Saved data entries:
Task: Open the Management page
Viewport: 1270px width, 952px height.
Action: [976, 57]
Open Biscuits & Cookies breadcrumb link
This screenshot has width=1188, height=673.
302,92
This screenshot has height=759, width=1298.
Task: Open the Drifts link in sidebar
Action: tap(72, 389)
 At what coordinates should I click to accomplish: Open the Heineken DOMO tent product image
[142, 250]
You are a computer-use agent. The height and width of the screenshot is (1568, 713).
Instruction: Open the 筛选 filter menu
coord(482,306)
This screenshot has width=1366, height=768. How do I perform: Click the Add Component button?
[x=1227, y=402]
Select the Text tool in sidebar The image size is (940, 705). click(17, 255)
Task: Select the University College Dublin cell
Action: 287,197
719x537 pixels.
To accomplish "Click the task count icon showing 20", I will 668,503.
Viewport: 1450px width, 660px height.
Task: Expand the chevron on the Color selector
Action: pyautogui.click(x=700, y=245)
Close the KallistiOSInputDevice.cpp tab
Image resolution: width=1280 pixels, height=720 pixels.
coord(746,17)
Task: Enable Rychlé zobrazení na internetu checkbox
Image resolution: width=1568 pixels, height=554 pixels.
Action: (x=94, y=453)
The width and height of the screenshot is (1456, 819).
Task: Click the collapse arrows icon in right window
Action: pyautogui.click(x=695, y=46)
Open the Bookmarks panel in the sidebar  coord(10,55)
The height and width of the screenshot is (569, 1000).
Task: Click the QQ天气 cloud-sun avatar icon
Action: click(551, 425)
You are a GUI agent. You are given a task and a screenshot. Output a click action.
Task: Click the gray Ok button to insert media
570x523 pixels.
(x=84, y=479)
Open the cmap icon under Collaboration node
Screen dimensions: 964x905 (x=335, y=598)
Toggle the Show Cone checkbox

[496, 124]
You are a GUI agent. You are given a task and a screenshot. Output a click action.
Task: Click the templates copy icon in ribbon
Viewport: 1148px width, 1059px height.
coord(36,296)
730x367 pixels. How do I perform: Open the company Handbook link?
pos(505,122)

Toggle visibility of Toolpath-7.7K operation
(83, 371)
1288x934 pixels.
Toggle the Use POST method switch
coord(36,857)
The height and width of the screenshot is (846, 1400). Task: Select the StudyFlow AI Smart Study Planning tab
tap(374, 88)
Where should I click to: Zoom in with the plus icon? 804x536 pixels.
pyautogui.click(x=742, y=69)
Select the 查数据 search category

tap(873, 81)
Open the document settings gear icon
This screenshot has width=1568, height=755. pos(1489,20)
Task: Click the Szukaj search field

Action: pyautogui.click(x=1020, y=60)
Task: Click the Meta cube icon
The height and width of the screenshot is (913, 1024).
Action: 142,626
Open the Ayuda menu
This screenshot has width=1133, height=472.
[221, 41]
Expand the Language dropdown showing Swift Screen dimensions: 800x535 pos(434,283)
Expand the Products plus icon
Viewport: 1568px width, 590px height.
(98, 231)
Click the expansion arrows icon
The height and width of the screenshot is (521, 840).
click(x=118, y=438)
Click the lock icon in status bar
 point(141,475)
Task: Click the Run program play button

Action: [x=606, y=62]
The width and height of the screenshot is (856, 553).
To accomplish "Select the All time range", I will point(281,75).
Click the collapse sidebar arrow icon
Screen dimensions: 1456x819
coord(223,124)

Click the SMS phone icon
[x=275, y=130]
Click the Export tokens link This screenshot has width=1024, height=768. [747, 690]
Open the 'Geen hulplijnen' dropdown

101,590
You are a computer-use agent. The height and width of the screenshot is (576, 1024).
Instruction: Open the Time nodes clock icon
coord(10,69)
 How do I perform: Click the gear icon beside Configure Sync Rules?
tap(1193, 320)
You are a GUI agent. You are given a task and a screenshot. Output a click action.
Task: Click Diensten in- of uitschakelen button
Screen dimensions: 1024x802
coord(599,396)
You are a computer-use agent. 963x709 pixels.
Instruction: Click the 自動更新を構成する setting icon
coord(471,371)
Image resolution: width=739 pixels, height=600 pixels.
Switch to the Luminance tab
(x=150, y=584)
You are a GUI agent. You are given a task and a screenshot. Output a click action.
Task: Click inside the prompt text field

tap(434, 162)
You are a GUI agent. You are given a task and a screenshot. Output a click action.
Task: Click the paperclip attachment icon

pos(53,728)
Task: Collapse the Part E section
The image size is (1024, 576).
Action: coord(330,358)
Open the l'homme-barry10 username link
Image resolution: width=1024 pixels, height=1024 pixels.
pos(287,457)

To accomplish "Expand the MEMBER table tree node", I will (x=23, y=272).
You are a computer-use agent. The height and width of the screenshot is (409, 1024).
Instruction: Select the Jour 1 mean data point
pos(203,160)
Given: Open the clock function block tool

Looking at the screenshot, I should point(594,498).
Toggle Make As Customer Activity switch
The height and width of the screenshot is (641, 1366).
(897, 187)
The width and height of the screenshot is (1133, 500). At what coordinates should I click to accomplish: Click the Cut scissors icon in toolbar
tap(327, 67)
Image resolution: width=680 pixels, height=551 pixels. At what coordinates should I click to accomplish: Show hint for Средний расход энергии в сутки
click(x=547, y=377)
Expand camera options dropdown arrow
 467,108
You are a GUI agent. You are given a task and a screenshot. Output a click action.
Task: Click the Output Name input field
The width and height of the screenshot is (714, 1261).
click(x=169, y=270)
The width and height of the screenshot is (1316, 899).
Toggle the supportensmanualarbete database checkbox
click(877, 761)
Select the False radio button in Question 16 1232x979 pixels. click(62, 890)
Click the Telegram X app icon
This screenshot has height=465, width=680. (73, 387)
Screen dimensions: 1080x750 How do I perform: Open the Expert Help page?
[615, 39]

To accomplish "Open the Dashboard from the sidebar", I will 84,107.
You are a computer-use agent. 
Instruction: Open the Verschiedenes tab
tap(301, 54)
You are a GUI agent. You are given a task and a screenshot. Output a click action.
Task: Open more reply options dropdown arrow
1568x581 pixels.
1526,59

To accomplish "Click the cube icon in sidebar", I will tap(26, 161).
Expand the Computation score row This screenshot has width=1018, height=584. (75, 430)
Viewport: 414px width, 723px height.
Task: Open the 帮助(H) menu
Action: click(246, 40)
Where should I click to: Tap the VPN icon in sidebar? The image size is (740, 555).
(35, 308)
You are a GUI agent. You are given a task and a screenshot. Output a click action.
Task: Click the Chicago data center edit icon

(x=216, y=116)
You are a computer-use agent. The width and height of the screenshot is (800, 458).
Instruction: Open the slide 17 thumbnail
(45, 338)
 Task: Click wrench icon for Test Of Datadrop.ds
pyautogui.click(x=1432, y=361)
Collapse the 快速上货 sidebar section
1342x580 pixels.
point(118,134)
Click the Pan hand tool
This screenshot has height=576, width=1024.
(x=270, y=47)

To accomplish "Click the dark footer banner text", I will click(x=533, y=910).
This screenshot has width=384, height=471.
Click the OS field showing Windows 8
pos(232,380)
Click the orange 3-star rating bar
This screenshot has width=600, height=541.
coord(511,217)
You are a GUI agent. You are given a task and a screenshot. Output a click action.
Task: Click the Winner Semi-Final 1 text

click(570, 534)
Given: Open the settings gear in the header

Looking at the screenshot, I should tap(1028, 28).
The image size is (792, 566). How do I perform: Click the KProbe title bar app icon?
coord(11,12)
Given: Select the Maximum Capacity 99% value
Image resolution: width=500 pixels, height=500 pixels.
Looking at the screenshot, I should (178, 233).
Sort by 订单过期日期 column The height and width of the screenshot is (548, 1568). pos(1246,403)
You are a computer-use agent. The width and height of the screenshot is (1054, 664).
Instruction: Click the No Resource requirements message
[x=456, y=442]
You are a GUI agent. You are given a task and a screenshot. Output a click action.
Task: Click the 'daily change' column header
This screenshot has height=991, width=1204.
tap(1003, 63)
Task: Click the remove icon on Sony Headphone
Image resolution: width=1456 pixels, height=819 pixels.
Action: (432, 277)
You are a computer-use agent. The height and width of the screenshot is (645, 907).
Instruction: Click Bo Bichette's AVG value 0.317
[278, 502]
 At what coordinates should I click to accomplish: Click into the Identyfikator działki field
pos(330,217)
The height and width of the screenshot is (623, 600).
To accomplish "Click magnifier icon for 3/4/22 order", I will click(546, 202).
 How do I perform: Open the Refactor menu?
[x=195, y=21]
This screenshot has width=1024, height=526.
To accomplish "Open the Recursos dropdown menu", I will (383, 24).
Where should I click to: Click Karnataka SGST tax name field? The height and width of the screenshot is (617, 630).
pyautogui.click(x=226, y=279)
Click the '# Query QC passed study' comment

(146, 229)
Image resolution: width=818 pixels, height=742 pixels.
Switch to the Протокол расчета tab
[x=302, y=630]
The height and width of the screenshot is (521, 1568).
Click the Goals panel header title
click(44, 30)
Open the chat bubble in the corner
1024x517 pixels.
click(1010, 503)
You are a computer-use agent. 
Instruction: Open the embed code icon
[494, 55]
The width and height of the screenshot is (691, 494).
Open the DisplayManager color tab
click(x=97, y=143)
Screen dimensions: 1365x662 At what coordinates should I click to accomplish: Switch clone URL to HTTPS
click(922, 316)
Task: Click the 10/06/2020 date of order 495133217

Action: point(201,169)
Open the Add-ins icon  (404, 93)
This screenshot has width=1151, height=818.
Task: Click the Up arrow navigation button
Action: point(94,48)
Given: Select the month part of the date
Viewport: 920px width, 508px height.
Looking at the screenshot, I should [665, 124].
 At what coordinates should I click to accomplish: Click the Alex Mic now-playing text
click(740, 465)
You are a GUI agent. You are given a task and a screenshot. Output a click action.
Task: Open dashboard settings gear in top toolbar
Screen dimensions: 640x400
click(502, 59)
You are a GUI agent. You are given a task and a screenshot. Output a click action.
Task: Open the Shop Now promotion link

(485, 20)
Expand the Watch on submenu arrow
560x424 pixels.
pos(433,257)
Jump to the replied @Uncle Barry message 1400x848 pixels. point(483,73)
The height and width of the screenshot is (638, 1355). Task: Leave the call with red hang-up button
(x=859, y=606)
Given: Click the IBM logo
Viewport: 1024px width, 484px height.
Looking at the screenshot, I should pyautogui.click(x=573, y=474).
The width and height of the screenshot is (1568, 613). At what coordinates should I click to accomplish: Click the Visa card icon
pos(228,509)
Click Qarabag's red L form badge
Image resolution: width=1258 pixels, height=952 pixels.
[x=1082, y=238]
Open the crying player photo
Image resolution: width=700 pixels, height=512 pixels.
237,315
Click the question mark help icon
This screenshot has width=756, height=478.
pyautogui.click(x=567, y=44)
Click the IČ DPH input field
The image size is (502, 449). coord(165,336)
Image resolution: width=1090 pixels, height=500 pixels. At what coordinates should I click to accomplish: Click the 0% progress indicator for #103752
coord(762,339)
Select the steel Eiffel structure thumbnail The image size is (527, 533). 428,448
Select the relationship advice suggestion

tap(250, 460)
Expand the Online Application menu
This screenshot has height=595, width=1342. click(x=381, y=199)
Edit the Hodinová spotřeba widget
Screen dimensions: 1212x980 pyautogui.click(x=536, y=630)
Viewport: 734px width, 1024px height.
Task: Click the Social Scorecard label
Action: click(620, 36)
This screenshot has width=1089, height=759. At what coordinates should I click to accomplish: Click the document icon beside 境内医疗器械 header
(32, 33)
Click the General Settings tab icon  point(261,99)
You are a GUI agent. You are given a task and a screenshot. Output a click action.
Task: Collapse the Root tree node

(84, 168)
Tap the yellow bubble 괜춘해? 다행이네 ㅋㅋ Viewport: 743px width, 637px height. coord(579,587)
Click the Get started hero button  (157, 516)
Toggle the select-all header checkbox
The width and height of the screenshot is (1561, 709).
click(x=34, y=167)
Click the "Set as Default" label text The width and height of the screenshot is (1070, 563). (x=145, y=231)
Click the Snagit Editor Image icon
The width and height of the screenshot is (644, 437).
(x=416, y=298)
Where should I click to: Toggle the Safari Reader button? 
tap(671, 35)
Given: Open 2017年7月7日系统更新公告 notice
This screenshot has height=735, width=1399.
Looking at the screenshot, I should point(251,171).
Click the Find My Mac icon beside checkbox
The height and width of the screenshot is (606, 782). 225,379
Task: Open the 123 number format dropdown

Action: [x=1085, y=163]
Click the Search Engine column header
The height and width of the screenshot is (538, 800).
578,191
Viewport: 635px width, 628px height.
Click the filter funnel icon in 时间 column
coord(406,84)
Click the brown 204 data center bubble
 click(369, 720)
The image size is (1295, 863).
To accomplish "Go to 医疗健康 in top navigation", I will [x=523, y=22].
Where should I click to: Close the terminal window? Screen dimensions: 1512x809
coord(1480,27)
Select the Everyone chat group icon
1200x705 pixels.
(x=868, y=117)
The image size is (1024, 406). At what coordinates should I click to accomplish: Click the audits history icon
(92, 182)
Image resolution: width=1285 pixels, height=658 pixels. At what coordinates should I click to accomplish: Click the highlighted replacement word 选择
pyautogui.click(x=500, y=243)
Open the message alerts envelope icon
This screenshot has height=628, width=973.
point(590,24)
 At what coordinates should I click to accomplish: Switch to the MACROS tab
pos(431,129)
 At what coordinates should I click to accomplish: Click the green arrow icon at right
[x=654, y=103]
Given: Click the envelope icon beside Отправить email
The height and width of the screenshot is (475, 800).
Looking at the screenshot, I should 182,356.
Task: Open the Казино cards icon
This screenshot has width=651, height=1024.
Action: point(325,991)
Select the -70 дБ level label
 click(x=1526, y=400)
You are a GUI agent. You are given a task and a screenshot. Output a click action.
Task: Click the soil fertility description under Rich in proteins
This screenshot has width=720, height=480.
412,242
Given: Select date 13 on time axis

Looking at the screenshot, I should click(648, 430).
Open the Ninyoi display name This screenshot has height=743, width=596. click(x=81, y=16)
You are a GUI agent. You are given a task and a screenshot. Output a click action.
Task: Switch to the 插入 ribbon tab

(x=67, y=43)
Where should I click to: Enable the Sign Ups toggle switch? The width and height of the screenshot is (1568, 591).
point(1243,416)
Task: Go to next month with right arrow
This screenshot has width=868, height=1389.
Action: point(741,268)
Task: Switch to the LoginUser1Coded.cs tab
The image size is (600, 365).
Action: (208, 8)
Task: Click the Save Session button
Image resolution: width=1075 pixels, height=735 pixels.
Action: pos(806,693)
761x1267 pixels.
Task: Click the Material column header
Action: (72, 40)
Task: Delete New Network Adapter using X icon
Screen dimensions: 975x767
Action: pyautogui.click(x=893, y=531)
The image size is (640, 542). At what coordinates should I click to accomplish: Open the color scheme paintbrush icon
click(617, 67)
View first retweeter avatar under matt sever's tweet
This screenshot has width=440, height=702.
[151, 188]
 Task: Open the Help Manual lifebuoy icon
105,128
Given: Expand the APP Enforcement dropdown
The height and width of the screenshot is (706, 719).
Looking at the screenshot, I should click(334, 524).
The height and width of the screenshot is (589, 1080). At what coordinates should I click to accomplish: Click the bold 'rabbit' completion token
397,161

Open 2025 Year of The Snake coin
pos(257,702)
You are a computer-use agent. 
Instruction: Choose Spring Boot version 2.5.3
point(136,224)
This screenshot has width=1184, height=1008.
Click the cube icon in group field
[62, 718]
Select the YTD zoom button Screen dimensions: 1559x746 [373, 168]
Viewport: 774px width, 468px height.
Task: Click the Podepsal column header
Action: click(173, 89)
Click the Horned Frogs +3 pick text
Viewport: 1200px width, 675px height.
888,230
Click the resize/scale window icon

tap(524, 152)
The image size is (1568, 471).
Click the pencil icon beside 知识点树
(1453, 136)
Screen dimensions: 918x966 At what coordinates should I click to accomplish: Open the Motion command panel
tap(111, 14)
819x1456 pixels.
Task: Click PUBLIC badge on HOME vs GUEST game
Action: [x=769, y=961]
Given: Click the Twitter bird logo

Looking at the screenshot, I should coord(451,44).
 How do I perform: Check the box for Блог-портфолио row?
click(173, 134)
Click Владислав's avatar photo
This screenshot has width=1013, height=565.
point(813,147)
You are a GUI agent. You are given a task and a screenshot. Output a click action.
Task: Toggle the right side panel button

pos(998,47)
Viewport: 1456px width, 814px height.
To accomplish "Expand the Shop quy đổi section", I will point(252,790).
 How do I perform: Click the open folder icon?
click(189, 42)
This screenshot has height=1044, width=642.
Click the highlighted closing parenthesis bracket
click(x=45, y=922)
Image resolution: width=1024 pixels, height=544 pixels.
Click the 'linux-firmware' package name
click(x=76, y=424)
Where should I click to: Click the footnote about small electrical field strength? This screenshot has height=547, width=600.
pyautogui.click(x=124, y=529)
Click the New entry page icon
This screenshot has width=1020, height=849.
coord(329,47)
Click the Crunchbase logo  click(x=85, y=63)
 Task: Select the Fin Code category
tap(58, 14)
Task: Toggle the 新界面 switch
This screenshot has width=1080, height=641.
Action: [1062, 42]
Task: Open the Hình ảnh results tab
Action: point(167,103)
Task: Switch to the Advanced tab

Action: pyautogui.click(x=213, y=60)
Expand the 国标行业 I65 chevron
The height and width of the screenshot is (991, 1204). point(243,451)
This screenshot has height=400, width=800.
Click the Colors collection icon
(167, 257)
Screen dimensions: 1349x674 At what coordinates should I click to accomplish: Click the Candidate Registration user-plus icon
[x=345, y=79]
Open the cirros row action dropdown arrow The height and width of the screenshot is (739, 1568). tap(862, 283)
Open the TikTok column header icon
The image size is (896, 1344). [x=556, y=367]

WHAT YOU ARE ASKED TO DO →
Above are some records; copy exactly the lines from the one with "is (409, 1024)." through the one with "The width and height of the screenshot is (1316, 899).", both included, and no others.

SOLUTION TO THIS TASK →
You are a computer-use agent. The height and width of the screenshot is (409, 1024).
Instruction: Select the Jour 1 mean data point
pos(203,160)
Given: Open the clock function block tool

Looking at the screenshot, I should point(594,498).
Toggle Make As Customer Activity switch
The height and width of the screenshot is (641, 1366).
(897, 187)
The width and height of the screenshot is (1133, 500). At what coordinates should I click to accomplish: Click the Cut scissors icon in toolbar
tap(327, 67)
Image resolution: width=680 pixels, height=551 pixels. At what coordinates should I click to accomplish: Show hint for Средний расход энергии в сутки
click(x=547, y=377)
Expand camera options dropdown arrow
 467,108
You are a GUI agent. You are given a task and a screenshot. Output a click action.
Task: Click the Output Name input field
The width and height of the screenshot is (714, 1261).
click(x=169, y=270)
The width and height of the screenshot is (1316, 899).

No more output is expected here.